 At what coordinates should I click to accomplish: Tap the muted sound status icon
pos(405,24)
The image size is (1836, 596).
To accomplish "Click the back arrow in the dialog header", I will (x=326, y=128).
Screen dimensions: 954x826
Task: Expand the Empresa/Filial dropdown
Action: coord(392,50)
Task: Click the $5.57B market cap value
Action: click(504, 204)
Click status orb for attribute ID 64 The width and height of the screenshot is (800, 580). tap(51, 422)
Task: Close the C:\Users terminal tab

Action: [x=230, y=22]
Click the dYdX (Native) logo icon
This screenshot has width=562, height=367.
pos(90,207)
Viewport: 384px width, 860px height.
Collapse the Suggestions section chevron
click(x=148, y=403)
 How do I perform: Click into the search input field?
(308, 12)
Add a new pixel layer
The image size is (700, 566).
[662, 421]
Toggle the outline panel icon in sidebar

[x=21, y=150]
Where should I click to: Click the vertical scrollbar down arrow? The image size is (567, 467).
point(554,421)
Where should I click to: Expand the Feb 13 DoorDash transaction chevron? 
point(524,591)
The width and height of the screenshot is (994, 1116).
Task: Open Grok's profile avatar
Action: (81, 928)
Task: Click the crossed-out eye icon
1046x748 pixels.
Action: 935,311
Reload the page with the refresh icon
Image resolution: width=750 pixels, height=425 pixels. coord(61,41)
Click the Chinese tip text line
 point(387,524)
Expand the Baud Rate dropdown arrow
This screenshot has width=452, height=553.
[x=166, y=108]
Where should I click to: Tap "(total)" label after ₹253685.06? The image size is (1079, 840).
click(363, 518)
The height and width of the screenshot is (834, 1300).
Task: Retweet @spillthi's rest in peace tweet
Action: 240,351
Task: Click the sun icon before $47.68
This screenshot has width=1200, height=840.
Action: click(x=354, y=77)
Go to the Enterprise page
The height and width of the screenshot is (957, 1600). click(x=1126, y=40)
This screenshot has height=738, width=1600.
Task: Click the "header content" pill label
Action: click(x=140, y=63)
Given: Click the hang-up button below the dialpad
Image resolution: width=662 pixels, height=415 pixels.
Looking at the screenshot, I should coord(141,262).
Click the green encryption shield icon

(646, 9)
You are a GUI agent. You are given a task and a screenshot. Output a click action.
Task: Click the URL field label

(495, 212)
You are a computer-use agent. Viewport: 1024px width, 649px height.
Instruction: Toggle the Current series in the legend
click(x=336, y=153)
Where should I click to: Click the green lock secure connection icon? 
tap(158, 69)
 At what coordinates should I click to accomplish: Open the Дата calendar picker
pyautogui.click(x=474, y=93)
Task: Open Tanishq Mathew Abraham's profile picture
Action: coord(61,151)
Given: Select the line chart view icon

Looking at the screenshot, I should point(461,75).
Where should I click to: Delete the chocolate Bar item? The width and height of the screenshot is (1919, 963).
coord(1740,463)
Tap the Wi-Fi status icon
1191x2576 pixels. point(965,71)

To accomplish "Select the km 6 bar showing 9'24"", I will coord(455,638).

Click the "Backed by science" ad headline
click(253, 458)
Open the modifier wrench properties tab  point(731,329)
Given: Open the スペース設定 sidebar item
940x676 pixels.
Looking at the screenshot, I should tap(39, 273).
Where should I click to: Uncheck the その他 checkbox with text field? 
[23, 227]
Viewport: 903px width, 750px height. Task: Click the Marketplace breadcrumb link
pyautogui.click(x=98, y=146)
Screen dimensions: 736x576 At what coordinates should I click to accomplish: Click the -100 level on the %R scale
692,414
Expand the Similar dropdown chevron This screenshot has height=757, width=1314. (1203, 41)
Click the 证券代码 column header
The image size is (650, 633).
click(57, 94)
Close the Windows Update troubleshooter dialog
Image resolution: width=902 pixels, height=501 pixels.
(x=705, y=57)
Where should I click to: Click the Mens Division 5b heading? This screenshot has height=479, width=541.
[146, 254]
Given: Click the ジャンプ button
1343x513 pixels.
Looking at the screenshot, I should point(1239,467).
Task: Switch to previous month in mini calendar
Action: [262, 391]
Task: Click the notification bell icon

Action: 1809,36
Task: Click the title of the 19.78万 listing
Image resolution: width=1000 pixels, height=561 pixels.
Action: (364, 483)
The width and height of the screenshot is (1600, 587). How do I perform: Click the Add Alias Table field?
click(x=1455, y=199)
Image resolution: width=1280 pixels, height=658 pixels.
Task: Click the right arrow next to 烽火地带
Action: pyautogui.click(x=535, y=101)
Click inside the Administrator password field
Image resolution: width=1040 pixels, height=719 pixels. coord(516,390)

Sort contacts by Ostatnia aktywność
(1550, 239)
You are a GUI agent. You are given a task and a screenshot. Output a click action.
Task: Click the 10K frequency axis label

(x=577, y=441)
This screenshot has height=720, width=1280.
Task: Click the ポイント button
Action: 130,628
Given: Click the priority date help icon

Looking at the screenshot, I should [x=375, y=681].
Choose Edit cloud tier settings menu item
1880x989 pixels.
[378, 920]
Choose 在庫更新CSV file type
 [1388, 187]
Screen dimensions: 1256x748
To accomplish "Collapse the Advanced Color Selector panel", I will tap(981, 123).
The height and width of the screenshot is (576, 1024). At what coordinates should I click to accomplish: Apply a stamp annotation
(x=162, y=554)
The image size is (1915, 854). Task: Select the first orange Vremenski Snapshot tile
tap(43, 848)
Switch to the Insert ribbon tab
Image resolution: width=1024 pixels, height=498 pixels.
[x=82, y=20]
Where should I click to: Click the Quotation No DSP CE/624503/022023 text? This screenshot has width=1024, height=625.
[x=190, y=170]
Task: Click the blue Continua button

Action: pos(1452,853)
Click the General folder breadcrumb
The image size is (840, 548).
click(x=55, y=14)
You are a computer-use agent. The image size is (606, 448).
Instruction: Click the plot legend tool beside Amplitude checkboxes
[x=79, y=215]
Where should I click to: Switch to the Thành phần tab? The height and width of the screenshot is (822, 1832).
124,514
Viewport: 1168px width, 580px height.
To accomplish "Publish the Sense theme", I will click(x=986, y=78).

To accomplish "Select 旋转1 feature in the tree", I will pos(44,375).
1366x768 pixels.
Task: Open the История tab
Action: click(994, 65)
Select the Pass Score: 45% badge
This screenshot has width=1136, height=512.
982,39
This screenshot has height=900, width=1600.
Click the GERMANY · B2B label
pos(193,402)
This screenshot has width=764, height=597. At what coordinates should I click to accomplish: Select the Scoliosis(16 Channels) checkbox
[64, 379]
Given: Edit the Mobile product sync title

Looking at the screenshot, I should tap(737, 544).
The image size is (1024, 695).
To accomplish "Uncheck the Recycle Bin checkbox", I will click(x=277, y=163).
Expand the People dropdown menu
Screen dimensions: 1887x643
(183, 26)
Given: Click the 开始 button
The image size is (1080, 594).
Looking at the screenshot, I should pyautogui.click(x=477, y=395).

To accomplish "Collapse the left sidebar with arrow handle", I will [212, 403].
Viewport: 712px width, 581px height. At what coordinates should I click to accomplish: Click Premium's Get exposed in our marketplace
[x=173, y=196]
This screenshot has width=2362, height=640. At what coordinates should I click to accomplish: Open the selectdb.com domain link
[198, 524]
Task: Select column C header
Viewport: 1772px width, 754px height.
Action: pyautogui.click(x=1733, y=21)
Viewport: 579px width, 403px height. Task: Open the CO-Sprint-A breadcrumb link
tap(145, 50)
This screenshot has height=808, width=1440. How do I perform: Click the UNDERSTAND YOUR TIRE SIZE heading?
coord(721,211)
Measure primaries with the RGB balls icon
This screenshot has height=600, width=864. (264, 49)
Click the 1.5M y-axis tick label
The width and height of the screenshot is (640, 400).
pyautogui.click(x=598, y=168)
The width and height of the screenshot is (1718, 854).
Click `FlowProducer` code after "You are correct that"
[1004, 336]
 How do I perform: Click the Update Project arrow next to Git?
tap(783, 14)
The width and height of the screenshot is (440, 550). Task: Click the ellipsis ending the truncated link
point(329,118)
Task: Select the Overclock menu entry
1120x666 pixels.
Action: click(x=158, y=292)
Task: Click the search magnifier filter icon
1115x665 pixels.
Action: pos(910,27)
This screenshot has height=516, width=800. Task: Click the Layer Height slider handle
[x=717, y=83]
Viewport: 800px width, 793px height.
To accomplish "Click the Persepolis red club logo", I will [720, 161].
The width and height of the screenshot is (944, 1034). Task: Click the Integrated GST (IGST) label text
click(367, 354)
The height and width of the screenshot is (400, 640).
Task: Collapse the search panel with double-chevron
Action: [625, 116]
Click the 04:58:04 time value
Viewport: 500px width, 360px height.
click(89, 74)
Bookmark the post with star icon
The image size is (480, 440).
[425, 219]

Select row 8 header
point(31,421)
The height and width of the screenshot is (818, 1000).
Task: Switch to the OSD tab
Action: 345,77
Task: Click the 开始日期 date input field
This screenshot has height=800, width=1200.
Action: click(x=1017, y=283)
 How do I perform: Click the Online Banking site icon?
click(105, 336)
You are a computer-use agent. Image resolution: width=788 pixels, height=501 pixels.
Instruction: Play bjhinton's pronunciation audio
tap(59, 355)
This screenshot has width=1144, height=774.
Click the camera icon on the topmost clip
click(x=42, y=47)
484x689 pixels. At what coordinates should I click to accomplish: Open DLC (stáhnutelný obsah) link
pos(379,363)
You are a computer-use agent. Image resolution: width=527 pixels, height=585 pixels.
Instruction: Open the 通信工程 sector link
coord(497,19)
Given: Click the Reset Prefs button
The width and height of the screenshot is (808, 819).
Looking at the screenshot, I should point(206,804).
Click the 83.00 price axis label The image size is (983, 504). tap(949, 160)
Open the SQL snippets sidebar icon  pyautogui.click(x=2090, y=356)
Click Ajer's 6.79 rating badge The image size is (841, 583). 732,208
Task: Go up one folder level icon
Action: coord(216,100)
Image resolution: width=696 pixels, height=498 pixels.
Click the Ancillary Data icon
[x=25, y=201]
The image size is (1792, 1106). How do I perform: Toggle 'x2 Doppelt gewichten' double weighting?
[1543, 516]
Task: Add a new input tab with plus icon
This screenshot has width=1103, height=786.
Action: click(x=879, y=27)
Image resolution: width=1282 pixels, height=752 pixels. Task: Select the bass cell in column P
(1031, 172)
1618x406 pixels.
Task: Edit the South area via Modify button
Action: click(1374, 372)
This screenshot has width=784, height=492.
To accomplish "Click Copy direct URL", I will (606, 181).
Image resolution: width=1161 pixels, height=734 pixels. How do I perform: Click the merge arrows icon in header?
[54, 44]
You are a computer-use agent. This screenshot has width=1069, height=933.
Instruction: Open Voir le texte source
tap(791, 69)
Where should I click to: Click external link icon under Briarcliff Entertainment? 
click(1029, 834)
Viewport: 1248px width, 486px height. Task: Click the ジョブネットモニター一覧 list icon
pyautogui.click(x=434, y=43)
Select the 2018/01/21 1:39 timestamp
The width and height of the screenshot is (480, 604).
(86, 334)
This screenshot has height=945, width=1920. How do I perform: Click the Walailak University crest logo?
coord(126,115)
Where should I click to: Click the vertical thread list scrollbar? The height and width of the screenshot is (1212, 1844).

== Action item ==
From the records above, give again exactly the lines running from the line with "Select row 8 header" to the line with "Open the SQL", inclusive.

== Problem solution ==
Select row 8 header
point(31,421)
The height and width of the screenshot is (818, 1000).
Task: Switch to the OSD tab
Action: 345,77
Task: Click the 开始日期 date input field
This screenshot has height=800, width=1200.
Action: click(x=1017, y=283)
 How do I perform: Click the Online Banking site icon?
click(105, 336)
You are a computer-use agent. Image resolution: width=788 pixels, height=501 pixels.
Instruction: Play bjhinton's pronunciation audio
tap(59, 355)
This screenshot has width=1144, height=774.
Click the camera icon on the topmost clip
click(x=42, y=47)
484x689 pixels. At what coordinates should I click to accomplish: Open DLC (stáhnutelný obsah) link
pos(379,363)
You are a computer-use agent. Image resolution: width=527 pixels, height=585 pixels.
Instruction: Open the 通信工程 sector link
coord(497,19)
Given: Click the Reset Prefs button
The width and height of the screenshot is (808, 819).
Looking at the screenshot, I should point(206,804).
Click the 83.00 price axis label The image size is (983, 504). tap(949, 160)
Open the SQL snippets sidebar icon  pyautogui.click(x=2090, y=356)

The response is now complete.